----- Data
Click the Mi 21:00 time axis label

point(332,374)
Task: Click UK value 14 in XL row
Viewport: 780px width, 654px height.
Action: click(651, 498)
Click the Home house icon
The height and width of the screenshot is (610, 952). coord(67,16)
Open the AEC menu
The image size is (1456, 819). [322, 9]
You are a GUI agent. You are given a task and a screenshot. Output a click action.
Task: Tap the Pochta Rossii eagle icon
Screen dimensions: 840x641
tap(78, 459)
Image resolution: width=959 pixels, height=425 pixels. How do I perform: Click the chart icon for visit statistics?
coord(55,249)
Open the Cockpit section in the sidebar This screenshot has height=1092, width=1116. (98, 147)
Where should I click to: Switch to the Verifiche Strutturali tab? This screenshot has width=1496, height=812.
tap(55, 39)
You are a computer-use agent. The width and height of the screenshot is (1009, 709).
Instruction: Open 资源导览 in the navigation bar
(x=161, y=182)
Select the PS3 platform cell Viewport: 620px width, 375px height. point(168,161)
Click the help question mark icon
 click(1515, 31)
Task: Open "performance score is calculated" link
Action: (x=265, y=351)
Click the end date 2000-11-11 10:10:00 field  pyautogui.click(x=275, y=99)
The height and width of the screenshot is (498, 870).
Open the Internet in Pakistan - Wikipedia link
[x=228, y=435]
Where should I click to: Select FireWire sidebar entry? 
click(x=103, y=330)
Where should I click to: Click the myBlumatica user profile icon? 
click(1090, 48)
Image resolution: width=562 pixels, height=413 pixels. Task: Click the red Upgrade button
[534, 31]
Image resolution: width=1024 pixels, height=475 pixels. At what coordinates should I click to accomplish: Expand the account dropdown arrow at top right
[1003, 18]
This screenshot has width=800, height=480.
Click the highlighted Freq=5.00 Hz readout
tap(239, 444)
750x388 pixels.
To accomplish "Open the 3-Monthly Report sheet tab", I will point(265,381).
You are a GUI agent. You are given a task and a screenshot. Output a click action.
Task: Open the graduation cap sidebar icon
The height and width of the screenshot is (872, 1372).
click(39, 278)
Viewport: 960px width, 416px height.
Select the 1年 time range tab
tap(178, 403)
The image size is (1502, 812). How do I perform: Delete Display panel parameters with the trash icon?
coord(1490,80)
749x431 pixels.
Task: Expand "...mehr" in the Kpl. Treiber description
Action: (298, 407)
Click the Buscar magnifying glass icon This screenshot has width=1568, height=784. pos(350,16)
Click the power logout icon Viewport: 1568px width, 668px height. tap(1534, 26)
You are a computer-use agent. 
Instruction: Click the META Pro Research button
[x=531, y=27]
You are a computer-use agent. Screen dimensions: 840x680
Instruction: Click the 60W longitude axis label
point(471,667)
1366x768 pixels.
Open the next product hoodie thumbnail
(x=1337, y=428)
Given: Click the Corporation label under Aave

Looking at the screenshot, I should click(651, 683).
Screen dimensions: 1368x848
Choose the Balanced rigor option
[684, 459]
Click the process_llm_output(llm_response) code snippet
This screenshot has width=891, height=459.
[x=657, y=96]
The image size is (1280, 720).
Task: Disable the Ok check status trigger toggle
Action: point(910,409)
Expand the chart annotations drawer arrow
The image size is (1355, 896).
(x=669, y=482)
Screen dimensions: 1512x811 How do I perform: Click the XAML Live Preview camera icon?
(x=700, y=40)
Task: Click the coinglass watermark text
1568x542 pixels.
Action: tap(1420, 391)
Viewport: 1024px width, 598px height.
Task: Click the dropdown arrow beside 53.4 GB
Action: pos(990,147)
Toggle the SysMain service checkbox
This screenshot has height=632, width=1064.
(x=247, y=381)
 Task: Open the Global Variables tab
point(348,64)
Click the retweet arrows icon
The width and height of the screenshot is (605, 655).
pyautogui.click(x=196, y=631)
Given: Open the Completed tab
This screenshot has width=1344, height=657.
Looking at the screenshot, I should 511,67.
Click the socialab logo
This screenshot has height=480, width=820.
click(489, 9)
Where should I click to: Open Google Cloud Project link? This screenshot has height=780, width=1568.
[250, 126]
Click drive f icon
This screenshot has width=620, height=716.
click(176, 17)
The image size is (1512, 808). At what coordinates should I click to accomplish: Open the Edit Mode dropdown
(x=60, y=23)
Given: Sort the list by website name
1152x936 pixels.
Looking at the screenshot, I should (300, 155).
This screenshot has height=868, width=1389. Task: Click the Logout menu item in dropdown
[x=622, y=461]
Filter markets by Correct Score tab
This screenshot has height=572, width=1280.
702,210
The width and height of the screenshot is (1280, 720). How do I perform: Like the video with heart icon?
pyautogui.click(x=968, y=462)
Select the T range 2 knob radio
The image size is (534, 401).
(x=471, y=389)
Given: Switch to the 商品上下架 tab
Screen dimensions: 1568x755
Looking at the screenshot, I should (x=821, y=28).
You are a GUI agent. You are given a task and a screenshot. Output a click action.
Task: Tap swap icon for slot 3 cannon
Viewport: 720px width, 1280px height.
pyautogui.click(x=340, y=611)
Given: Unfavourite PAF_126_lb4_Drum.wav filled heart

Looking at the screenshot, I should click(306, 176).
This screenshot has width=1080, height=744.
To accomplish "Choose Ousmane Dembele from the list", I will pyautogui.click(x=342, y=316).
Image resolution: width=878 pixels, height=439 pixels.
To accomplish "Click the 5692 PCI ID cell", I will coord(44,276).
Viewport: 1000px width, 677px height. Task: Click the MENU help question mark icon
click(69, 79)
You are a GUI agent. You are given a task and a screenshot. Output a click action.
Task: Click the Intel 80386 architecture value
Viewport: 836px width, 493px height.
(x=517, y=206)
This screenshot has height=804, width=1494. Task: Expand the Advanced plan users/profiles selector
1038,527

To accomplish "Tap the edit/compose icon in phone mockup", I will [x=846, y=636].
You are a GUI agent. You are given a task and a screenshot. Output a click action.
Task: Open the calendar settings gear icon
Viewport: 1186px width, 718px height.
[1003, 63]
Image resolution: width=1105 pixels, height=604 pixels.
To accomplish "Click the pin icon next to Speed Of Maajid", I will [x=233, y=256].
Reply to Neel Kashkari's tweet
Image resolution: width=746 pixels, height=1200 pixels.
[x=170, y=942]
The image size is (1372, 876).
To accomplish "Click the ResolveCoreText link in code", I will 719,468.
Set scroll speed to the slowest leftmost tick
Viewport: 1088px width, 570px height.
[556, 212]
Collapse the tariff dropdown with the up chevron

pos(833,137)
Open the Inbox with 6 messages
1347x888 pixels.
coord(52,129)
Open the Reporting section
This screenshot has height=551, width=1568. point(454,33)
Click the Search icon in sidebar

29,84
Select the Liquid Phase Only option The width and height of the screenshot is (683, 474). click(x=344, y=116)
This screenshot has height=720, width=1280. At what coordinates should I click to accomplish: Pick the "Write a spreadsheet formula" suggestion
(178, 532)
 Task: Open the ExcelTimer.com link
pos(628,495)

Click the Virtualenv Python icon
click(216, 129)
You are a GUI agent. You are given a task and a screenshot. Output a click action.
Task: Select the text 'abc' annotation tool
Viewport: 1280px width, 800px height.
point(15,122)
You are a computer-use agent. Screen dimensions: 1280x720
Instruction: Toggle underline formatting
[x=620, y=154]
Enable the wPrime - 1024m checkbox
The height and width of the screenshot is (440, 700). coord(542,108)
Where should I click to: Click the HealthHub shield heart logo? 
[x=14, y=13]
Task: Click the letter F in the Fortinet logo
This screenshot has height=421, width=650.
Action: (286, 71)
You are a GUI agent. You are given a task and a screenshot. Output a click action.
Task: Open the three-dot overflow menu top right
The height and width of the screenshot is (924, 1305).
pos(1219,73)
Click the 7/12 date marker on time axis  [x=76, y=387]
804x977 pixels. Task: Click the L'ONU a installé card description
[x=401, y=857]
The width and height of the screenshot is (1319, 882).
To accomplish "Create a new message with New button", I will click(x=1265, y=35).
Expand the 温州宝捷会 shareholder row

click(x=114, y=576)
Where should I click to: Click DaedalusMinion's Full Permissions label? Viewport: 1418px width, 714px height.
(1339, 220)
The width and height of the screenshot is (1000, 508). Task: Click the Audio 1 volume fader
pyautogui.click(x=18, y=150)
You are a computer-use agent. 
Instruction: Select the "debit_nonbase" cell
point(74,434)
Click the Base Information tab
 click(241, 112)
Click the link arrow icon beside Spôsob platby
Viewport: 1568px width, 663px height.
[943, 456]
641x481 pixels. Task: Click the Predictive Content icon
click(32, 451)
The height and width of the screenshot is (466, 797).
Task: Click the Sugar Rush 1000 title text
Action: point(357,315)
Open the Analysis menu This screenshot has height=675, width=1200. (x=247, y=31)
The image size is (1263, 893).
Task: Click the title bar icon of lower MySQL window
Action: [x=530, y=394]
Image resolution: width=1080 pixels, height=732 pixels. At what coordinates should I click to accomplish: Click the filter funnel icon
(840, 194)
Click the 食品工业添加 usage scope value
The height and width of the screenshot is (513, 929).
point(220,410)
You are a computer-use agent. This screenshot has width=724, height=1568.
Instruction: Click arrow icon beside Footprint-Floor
----------
Work item: Within the data above, pick out all lines holding the word "list".

Answer to the problem:
Given: Sort the list by website name
To accomplish "Choose Ousmane Dembele from the list", I will pyautogui.click(x=342, y=316).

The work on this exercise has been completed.